DIRECTIONS FOR THIS TASK
Could you please write out the data shown below, exactly and in full?
___ DATA SHOWN
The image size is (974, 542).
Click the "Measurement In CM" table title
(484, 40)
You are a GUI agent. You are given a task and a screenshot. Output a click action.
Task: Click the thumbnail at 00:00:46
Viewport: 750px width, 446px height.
______
SOLUTION TO THIS PROBLEM
The image size is (974, 542).
Click the "Measurement In CM" table title
(484, 40)
You are a GUI agent. You are given a task and a screenshot. Output a click action.
Task: Click the thumbnail at 00:00:46
Viewport: 750px width, 446px height.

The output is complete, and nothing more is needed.